Officials at Foreign Affairs flagged the issue in a memo to Canada's former climate-change envoy before a major United Nations conference in the Danish capital.
"There is a possible link between an agreement at Copenhagen on international funding for adaptation and an increased demand for funding by indigenous groups in the Arctic," the document says.
Delegates from nearly 200 countries gathered in Denmark last December in the hopes of brokering an international agreement on climate change.
But the summit ended in confusion and disarray as delegates returned home with little to show for two weeks of what were often tempestuous talks.
The memo to former lead climate-change negotiator Michael Martin covers a range of Arctic issues that the Foreign Affairs Department expected to come up in Copenhagen.
Officials expected small island states to ramp up their calls for more money to cope with rising sea levels after the release of a report on Greenland's melting ice sheet.

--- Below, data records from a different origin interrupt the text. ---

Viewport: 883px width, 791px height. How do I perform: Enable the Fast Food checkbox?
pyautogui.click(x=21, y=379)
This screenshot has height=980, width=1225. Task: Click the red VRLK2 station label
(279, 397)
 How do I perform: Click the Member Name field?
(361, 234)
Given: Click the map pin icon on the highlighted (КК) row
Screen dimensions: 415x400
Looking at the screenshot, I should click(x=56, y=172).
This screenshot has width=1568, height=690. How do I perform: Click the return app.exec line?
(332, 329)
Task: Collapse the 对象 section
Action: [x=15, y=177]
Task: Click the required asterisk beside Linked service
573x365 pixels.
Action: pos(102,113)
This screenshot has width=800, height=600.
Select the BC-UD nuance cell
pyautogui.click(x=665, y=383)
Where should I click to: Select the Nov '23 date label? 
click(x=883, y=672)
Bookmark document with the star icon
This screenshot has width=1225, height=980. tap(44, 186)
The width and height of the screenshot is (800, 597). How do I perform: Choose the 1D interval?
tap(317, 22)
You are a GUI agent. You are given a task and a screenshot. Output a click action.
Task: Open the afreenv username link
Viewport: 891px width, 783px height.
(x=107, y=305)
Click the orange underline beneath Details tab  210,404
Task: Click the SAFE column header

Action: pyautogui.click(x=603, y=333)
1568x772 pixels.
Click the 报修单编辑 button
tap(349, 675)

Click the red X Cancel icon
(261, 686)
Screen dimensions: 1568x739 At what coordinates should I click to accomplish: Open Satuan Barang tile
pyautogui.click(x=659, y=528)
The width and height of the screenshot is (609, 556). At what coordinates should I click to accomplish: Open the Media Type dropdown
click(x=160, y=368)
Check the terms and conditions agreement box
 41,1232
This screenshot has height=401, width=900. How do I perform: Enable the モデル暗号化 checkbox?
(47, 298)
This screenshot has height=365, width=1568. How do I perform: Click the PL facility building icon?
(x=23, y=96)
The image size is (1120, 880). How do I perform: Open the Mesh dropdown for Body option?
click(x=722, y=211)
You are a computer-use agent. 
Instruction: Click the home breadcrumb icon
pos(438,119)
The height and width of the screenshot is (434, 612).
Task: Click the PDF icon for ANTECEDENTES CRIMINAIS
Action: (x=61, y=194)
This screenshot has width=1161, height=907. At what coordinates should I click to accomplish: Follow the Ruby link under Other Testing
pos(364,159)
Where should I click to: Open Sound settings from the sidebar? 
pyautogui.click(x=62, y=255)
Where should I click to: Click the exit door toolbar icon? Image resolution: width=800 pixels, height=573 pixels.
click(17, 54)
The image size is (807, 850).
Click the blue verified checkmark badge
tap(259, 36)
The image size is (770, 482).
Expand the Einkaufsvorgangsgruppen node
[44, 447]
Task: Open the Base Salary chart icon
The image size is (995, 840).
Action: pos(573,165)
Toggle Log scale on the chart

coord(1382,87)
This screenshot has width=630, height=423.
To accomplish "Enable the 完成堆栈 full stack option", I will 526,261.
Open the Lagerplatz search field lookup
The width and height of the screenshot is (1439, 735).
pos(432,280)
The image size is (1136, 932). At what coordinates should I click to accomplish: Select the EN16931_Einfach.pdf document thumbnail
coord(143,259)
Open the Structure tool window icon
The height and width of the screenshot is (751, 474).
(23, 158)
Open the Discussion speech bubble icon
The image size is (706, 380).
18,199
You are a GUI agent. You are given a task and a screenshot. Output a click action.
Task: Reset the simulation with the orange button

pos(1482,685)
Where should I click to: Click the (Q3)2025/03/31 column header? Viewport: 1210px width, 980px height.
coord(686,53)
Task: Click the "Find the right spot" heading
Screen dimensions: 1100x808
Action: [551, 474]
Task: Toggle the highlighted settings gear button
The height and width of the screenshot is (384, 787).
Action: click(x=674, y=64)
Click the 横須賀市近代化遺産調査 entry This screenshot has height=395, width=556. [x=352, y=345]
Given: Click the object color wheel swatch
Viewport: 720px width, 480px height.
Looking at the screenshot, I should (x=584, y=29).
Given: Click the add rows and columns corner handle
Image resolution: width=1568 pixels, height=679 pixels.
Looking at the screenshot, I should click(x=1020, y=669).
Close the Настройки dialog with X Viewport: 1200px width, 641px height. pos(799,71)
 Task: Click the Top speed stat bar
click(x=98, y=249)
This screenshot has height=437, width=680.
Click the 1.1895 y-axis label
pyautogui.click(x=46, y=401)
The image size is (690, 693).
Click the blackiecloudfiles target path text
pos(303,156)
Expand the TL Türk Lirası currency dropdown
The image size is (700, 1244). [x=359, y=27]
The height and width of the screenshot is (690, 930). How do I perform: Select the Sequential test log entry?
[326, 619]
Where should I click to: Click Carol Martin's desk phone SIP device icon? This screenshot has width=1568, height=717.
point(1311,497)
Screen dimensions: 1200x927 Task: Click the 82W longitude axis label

But they didn't think northern communities in Canada would get the same kind of attention.
The memo says northern communities aren't seen as being particularly vulnerable to climate change because Canada is a developed country that can adapt to the effects of global warming more easily than other, developing states.
The Canadian Press obtained the memo under the Access to Information Act.
It also notes some aboriginal groups felt they weren't getting enough cash from Ottawa to cope with climate change, or to attend major conferences around the globe.
"Some aboriginal groups have raised concerns with the Department of Indian and Northern Affairs that the various programs available do not provide them with core funding for climate-change work or allow them to participate in international activities," the memo says.
The document highlights Canadian spending to help northern and aboriginal communities adapt to climate change.
The Indian and Northern Affairs Department is spending $14-million over three years to help those communities cope with climate change, and the memo says some 44 projects were funded.
But the head of the Centre for Indigenous Environmental Resources, a Winnipeg-based First Nations environmental organization, says that's not enough.
"Current INAC programs do not provide direct support to core fund [climate change]work by aboriginal groups," Merrell-Ann Phare wrote in an e-mail.
"Nor do they support aboriginal groups to participate in international activities."
A Foreign Affairs spokesperson would only say that "Canada continues to work closely with aboriginal and northern communities and governments to build capacity for climate change adaptation in that region."
The document was released just weeks before another UN climate-change summit in Mexico. That's where negotiators hope to resolve some of the more contentious issues they put aside in Copenhagen.
But Canada and the United States are already looking beyond Mexico to next year's gathering in South Africa, where they say a climate deal is more likely to be reached.